Posição Nuclear Norte-Coreana Reforçada
A Coreia do Norte declarou nesta quinta-feira (7) que não se considera mais obrigada por nenhum tratado de não proliferação de armas nucleares. A agência estatal KCNA divulgou o comunicado, que reforça a postura de Pyongyang em meio a contínuas sanções e pressões internacionais para que o país abandone seu programa nuclear.
Críticas à ONU e aos Estados Unidos
Kim Song, representante permanente da Coreia do Norte nas Nações Unidas, criticou veementemente os Estados Unidos e outras nações durante a 11ª Conferência de Revisão do Tratado de Não Proliferação Nuclear (TNP). Segundo a KCNA, Kim acusou os EUA de “desconcertarem o ambiente” ao levantarem a questão das armas nucleares norte-coreanas. Ele enfatizou que a condição da Coreia do Norte como Estado nuclear não será alterada por declarações externas ou desejos unilaterais.
“Denuncio e rejeito veementemente os atos bandidos e vergonhosos de países específicos, incluindo os EUA, que questionam o acesso realista e justo da RPDC a armas nucleares”, declarou Kim, referindo-se à República Popular Democrática da Coreia.

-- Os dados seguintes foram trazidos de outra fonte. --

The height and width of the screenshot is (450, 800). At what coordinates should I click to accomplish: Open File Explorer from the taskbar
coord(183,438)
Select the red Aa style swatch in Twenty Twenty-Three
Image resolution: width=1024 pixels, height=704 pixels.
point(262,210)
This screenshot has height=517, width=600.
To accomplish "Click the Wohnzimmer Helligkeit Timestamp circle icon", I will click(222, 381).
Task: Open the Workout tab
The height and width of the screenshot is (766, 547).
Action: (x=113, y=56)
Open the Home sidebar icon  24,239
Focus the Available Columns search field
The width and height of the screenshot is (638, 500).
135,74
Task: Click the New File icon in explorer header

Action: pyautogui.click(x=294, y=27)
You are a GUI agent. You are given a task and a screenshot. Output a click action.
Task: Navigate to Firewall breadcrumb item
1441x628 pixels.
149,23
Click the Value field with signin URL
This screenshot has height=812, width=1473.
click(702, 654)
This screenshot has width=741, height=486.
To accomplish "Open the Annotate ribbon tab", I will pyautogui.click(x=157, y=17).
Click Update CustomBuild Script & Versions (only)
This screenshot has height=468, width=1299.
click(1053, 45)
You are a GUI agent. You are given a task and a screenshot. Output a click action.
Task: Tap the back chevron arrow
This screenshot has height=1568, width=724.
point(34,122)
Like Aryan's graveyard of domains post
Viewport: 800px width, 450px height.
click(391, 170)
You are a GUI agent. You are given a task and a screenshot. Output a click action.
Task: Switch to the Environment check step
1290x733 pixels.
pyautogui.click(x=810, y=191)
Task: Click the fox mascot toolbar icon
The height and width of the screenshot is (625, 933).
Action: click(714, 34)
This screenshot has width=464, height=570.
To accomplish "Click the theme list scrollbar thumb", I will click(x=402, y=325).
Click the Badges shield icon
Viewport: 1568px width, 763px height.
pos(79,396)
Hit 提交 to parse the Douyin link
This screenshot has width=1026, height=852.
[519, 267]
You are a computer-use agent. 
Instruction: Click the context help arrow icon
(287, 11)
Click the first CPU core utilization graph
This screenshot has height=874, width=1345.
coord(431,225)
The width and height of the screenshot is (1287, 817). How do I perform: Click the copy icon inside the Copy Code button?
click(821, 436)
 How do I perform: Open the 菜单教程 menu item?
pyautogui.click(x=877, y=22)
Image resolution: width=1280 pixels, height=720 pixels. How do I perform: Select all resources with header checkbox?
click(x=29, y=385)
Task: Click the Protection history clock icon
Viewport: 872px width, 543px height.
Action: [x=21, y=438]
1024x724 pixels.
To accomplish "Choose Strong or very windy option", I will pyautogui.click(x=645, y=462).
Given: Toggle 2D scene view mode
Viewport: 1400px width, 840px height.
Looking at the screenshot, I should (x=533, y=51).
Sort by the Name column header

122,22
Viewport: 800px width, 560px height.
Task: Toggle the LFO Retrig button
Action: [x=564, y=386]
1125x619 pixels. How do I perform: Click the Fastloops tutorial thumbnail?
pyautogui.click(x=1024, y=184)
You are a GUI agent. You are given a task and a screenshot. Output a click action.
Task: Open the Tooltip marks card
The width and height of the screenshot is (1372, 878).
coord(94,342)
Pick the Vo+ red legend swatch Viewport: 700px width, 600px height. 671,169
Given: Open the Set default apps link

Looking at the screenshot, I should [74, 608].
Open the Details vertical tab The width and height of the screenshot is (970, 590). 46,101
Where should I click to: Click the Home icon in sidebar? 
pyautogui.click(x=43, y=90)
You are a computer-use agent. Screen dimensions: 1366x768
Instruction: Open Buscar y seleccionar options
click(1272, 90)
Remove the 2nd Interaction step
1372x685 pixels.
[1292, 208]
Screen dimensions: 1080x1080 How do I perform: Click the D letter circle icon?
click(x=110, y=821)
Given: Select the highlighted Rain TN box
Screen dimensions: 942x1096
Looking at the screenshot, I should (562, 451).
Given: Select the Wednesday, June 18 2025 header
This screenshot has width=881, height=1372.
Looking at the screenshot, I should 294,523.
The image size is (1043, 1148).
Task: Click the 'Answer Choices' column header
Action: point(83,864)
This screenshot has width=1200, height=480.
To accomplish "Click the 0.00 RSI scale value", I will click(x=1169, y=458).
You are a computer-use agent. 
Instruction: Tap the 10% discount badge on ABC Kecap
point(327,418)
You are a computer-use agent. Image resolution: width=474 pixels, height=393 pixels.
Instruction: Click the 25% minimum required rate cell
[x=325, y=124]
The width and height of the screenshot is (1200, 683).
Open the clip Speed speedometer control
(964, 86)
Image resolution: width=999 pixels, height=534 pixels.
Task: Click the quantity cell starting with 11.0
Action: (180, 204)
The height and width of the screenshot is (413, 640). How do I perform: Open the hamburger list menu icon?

Histórico e Controvérsia do TNP
A Coreia do Norte ratificou o TNP em 1985, mas anunciou sua retirada em 2003, em meio a uma crise nuclear desencadeada pelas investigações dos EUA sobre seu programa secreto de armas nucleares. A legalidade dessa retirada, no entanto, tem sido objeto de contestação.
Diplomacia e Arsenal Nuclear
Apesar das negociações fracassadas entre o ex-presidente americano Donald Trump e o líder norte-coreano Kim Jong-un em 2018 e 2019, Kim sinalizou no ano passado a possibilidade de um novo encontro, desde que Washington abandonasse a exigência de desnuclearização. Enquanto isso, analistas estimam que a Coreia do Norte possa ter acumulado material físsil suficiente para a produção de até 90 ogivas nucleares, distribuídas em instalações por todo o país.